Return each line of the listing in which the word "calendar" appears.

════

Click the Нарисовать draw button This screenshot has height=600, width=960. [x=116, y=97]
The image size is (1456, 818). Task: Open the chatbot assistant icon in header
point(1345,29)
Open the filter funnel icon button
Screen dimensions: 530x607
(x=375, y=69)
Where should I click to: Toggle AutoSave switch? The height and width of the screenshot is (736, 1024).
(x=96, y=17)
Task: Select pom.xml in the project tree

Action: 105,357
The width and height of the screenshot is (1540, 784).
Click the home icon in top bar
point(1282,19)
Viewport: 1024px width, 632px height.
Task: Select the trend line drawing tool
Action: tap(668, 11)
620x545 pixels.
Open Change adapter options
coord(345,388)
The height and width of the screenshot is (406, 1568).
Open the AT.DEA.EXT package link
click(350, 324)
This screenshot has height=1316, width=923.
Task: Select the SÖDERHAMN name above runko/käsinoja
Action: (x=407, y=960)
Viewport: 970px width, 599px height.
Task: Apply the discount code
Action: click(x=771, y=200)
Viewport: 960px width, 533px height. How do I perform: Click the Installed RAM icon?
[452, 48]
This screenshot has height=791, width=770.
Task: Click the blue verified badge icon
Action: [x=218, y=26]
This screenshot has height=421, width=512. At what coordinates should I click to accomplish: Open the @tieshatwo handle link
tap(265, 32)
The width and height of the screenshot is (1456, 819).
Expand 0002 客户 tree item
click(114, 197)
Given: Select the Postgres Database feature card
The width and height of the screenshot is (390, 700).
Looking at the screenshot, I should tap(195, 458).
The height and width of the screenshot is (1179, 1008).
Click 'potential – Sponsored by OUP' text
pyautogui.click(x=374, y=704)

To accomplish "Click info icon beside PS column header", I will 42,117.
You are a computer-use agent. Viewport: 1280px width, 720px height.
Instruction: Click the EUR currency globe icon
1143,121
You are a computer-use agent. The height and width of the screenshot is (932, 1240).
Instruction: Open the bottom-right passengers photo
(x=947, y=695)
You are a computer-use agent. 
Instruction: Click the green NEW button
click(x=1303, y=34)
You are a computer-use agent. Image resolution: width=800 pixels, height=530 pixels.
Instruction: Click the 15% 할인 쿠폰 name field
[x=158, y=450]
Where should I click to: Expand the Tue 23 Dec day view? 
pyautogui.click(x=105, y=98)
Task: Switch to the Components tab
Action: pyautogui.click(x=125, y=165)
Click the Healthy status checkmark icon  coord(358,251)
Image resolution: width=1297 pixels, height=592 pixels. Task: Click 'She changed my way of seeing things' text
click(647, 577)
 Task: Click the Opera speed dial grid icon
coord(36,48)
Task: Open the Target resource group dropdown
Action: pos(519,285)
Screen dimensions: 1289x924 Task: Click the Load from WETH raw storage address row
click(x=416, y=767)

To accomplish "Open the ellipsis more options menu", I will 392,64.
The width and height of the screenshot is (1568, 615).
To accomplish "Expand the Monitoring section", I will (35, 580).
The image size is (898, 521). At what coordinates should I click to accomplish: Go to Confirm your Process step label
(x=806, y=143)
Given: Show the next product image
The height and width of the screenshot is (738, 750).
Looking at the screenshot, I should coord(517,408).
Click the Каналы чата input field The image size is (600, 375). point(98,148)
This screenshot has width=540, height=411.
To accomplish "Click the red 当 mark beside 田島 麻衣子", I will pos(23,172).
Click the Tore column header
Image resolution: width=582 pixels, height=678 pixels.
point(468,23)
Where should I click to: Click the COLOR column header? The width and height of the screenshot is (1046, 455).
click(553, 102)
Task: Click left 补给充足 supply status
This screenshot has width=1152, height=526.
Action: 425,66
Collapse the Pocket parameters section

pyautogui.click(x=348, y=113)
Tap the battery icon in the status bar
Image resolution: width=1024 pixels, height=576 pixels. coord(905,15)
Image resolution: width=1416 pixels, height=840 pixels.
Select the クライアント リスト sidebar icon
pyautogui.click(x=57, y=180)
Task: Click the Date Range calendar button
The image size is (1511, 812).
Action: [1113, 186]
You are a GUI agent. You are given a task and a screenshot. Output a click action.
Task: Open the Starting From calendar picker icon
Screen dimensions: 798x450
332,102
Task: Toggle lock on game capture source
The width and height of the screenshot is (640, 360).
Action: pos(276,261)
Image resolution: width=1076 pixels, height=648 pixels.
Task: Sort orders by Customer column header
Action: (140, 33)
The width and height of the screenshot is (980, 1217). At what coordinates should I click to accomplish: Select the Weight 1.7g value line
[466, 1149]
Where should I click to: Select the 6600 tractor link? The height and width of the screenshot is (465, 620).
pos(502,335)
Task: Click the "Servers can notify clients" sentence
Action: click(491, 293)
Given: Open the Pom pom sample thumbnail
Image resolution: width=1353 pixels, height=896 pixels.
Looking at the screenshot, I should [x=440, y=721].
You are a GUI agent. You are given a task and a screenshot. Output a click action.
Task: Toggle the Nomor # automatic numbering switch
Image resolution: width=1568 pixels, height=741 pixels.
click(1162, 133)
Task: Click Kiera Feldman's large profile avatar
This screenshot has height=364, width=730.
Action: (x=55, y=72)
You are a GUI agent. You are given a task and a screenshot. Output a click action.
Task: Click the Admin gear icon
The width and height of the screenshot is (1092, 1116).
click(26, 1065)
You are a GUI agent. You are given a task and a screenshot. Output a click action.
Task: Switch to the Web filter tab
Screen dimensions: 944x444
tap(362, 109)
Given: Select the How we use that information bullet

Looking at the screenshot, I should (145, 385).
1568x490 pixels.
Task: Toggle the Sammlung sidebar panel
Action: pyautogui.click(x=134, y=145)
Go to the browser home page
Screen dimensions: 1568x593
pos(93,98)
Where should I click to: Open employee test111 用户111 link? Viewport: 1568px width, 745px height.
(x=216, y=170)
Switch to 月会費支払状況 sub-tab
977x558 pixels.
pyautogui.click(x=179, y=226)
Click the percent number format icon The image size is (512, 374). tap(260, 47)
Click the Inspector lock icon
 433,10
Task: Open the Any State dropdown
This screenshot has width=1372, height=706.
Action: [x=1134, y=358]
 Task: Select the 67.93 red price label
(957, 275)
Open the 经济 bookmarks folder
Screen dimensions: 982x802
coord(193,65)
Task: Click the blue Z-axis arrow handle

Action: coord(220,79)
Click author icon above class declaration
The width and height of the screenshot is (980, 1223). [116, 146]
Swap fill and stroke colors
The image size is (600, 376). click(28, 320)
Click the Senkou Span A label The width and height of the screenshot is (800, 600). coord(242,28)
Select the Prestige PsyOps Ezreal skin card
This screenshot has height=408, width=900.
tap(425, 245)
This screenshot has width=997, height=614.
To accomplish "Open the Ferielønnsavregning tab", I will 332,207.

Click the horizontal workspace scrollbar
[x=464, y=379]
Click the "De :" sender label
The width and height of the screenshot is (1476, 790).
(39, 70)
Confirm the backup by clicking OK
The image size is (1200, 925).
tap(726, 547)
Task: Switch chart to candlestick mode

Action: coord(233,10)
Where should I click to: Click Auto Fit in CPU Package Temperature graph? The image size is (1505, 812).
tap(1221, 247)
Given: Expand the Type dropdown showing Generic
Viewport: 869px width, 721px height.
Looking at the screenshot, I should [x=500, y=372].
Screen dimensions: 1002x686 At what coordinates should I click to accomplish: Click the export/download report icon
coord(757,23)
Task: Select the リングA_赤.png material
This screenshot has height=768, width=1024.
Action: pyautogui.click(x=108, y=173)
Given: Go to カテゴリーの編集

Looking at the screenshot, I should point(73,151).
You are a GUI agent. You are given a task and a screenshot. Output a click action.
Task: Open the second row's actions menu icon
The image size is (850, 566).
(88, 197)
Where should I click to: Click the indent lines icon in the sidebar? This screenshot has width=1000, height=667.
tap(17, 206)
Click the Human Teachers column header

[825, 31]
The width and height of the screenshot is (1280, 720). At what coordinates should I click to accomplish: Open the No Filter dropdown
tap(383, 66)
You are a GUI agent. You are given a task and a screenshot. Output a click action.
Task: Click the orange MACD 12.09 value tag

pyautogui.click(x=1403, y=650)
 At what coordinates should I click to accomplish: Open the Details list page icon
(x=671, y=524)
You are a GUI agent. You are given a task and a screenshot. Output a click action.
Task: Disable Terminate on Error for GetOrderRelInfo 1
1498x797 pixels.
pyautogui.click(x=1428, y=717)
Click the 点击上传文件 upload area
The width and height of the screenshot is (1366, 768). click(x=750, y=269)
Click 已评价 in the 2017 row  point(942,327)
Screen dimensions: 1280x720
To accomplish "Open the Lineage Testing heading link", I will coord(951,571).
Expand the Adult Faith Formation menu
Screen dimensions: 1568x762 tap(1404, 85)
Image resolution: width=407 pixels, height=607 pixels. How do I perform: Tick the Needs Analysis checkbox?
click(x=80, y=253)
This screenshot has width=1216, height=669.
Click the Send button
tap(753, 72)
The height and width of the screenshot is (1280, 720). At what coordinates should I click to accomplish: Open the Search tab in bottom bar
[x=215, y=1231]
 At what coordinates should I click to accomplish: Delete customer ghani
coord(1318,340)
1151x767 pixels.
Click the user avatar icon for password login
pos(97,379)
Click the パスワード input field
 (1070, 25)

════

*Response area*.
Task: Click the Date Range calendar button
Task: Open the Starting From calendar picker icon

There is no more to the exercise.